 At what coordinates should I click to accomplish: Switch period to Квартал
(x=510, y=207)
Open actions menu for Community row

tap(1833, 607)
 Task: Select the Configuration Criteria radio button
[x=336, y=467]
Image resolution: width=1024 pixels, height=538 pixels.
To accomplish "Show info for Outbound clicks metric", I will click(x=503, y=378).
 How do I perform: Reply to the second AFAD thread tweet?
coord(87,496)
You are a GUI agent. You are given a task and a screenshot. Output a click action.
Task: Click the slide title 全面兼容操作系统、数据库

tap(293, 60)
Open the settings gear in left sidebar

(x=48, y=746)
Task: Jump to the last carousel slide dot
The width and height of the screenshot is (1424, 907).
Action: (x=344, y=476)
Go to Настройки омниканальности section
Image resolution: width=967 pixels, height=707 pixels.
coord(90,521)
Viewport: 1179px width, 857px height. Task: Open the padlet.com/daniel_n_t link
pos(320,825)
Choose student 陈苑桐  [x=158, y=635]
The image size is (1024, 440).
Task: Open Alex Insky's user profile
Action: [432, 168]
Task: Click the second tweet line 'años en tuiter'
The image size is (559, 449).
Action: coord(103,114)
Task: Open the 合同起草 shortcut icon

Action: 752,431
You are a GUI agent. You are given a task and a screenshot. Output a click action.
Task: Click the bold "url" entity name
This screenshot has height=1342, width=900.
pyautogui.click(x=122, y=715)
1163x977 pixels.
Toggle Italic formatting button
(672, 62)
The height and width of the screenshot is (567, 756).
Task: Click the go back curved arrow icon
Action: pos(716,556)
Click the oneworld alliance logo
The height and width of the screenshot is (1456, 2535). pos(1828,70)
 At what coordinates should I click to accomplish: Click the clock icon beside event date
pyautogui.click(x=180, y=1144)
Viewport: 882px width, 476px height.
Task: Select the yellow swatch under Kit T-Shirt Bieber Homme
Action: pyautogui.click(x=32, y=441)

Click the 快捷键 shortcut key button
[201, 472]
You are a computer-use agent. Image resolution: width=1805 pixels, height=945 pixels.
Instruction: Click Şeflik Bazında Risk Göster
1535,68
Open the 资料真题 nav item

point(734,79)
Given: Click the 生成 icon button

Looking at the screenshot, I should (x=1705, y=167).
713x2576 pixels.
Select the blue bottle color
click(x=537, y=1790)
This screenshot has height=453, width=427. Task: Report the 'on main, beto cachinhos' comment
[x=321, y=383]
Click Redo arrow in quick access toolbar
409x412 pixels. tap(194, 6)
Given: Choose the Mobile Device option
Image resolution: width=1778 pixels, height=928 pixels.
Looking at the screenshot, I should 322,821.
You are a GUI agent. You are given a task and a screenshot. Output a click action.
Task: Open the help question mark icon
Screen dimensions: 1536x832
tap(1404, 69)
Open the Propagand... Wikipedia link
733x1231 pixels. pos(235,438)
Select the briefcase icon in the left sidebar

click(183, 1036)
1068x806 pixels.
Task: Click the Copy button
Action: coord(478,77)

###

• **Exercise details**: Revise the material starting at its first line and ending at the line containing "[x=336, y=467]", replacing "Community" with "Billing" and keeping everything else the same.

• **Task answer**:
 At what coordinates should I click to accomplish: Switch period to Квартал
(x=510, y=207)
Open actions menu for Billing row

tap(1833, 607)
 Task: Select the Configuration Criteria radio button
[x=336, y=467]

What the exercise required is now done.